Kemudian, saham PT Ginting Jaya Energi Tbk (WOWS) terkerek 7,02 persen, PT Radiant Utama Interinsco Tbk (RUIS) terapresiasi 7,22 persen, PT Sigma Energy Compressindo Tbk (SICO) naik 4,67 persen.

Selanjutnya, saham PT Rukun Raharja Tbk (RAJA) tumbuh 2,81 persen dan PT Raharja Energi Cepu Tbk (RATU) 1,93 persen.

Demikian pula, saham PT Medco Energi Internasional Tbk (MEDC) menghikau 1,28 persen, dan PT Elnusa Tbk (ELSA) 0,81 persen.

Harga minyak naik pada Kamis (9/7) setelah AS melancarkan serangan baru terhadap Iran, memudarkan harapan berakhirnya perang Iran serta pembukaan penuh Selat Hormuz.

Hormuz adalah jalur pelayaran strategis yang dilalui sekitar seperlima pasokan minyak global sebelum perang.

Kontrak berjangka minyak mentah Brent naik 1 persen menjadi USD78,8 per barel pada pukul 07.54 WIB.

Sementara itu, kontrak berjangka minyak mentah West Texas Intermediate (WTI) Amerika Serikat menguat 1,01 persen menjadi USD74,26 per barel.

Kedua acuan minyak tersebut sebelumnya melonjak lebih dari USD1 per barel dalam perdagangan setelah penutupan pasar pada Rabu, setelah militer AS mulai melancarkan serangan baru ke Iran.

Sebelumnya, Brent dan WTI ditutup pada level tertinggi dalam lebih dari dua pekan setelah Presiden AS Donald Trump mengancam akan melancarkan serangan baru terhadap Iran mulai Rabu malam.

Melansir dari Reuters, militer AS menyatakan serangan terbaru itu ditujukan untuk menjaga agar Selat Hormuz, jalur pelayaran vital bagi perdagangan energi dunia, tetap terbuka bagi lalu lintas kapal.

Serangan tersebut dilakukan beberapa jam setelah Trump menyatakan bahwa kesepakatan sementara untuk mengakhiri perang telah berakhir.

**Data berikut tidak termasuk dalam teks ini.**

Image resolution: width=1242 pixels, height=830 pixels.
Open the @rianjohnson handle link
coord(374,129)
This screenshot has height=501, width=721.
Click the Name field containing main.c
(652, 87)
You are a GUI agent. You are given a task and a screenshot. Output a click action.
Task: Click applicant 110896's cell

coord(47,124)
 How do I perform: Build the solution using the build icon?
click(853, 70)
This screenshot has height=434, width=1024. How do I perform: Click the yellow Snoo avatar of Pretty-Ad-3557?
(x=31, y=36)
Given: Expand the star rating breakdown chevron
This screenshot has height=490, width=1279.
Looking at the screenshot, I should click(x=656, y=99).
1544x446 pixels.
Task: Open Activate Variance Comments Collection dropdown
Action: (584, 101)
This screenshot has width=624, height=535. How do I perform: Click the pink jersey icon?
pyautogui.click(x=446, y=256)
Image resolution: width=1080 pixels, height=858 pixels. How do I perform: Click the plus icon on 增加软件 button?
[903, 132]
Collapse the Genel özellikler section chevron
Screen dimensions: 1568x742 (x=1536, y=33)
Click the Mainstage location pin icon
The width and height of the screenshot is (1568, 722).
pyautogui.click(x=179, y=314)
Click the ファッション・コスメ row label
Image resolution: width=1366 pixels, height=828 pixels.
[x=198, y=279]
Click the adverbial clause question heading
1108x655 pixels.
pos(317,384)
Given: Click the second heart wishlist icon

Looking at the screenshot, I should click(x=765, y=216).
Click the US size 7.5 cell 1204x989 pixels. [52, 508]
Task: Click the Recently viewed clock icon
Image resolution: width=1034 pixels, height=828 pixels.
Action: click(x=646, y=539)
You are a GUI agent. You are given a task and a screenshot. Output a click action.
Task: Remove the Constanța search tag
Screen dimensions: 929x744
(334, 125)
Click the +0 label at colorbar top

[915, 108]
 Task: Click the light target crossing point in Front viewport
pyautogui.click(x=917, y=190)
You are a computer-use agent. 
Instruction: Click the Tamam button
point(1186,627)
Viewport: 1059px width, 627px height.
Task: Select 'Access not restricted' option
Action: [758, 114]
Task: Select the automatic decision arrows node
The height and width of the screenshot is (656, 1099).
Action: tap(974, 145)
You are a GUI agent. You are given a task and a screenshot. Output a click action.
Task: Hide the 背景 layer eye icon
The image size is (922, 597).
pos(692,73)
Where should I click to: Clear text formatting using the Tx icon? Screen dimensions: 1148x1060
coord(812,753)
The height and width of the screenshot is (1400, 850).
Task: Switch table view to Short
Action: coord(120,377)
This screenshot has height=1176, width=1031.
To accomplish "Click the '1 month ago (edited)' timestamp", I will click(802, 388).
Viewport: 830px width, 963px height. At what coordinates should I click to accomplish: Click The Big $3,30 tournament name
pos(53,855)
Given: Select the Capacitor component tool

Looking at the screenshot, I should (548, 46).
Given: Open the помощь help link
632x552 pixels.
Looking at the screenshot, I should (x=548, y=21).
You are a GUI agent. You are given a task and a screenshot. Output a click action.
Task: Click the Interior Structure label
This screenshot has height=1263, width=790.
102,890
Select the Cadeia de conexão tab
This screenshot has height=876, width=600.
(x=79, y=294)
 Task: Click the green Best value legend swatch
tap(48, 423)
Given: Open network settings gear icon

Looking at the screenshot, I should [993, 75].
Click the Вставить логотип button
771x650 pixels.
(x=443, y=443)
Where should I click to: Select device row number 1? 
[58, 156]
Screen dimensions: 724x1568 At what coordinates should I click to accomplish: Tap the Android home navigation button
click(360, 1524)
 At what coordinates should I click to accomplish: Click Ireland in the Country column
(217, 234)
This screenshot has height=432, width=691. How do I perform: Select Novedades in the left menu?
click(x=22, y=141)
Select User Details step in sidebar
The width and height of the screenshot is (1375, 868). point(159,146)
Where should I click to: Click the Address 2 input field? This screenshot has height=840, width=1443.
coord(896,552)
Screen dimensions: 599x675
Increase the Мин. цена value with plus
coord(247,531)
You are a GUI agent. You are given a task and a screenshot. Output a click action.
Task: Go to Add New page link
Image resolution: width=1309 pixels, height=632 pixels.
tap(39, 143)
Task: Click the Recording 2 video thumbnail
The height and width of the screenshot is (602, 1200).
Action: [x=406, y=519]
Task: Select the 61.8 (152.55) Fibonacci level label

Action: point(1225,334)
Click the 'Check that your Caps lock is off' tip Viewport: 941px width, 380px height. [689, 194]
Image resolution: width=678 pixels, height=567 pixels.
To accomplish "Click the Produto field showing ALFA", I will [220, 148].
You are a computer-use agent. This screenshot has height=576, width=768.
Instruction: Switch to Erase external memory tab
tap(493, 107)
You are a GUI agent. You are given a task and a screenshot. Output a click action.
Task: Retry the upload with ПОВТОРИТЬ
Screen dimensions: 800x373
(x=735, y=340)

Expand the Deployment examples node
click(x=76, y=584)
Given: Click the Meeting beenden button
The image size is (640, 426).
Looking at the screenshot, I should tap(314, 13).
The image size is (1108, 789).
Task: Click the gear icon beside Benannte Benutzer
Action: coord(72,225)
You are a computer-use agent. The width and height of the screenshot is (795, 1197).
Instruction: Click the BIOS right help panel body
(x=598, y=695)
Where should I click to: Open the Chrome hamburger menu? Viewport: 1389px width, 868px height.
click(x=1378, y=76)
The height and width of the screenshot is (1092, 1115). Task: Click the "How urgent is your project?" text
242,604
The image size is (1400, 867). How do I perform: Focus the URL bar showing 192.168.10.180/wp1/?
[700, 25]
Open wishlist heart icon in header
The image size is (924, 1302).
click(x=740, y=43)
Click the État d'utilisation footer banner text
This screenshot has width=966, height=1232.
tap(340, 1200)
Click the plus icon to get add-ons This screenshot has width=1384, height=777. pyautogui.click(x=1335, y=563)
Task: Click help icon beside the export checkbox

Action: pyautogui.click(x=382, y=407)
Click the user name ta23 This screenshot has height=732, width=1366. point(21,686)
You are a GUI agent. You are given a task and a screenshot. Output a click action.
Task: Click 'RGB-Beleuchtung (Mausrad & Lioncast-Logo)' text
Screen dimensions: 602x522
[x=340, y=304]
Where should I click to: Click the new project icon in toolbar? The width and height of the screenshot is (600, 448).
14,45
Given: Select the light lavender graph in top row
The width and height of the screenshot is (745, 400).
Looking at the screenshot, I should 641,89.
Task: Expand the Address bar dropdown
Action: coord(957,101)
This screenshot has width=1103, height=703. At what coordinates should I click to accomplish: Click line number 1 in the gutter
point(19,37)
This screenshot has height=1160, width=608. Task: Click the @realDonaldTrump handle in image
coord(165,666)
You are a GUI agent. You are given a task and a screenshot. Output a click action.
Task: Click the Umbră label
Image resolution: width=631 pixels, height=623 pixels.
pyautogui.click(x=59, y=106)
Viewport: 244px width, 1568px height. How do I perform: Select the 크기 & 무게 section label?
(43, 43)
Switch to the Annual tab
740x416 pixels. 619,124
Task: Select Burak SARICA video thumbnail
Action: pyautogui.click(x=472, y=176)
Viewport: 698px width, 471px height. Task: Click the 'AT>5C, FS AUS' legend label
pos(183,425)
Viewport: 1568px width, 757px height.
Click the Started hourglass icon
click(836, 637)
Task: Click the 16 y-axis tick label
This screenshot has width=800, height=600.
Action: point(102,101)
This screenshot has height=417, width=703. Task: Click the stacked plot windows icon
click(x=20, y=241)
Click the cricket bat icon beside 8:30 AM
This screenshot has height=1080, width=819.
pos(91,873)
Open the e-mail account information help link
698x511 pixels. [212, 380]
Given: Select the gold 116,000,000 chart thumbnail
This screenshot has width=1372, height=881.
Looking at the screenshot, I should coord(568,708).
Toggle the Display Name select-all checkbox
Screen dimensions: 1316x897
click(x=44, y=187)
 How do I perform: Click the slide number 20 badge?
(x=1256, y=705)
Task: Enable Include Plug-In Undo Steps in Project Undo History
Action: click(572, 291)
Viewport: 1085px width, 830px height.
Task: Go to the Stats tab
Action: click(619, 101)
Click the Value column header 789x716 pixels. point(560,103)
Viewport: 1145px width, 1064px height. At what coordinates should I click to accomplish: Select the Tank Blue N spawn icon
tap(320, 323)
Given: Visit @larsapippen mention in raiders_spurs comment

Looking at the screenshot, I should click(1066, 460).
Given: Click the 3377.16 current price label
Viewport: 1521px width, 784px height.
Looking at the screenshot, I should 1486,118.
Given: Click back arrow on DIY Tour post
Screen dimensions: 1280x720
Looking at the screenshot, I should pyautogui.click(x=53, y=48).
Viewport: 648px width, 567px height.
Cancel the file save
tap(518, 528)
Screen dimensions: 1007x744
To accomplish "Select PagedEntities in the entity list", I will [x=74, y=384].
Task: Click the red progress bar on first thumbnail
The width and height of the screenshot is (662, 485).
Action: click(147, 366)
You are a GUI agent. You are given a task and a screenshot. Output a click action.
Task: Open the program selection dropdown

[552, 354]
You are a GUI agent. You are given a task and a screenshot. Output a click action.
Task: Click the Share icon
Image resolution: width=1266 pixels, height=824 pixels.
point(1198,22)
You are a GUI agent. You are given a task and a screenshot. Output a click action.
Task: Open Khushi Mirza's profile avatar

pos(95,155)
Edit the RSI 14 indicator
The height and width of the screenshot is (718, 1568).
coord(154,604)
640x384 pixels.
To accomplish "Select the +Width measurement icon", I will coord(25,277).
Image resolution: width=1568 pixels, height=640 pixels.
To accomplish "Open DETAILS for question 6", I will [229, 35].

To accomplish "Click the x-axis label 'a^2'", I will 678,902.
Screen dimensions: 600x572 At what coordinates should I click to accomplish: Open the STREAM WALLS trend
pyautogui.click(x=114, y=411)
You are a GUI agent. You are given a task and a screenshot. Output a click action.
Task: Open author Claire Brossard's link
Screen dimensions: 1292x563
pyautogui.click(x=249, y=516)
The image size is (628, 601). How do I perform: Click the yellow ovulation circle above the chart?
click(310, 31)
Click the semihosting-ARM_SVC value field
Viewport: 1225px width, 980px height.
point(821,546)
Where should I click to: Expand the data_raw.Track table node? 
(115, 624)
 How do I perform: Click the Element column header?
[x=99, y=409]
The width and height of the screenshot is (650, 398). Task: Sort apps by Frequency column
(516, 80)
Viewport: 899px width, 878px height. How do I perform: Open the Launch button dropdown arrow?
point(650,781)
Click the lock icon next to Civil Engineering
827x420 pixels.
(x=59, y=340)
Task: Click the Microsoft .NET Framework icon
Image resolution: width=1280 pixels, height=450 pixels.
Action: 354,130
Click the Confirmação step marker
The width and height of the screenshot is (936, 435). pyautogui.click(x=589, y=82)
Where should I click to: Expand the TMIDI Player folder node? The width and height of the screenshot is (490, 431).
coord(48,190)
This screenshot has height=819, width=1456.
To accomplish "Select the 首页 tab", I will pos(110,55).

Analis IG Tony Sycamore mengatakan lonjakan arus pengiriman minyak melalui Selat Hormuz dalam beberapa pekan terakhir kini telah berakhir, karena para pemilik kapal diperkirakan mengambil sikap yang lebih berhati-hati.

AS menyebut gelombang serangan terbaru itu merupakan respons atas serangan pada Selasa terhadap tiga kapal tanker yang sedang melintasi Selat Hormuz.

Serangan AS tersebut mengguncang sejumlah kota di pesisir selatan Iran dan menyebabkan beberapa wilayah mengalami pemadaman listrik.

Iran pada Rabu menyatakan telah menyerang pangkalan militer AS di Bahrain dan Kuwait sebagai balasan atas serangan AS sebelumnya terhadap infrastruktur Iran.

Sementara itu, sejumlah perusahaan penjamin risiko perang menyarankan perusahaan pelayaran untuk menghentikan sementara pelayaran melalui Selat Hormuz.

Sebagian lainnya juga tengah meninjau kembali ketentuan polis asuransi mereka setelah Iran kembali melancarkan serangan terhadap kapal-kapal di kawasan tersebut, menurut sumber di industri asuransi. (Aldo Fernando)

Disclaimer: Keputusan pembelian/penjualan saham sepenuhnya ada di tangan investor.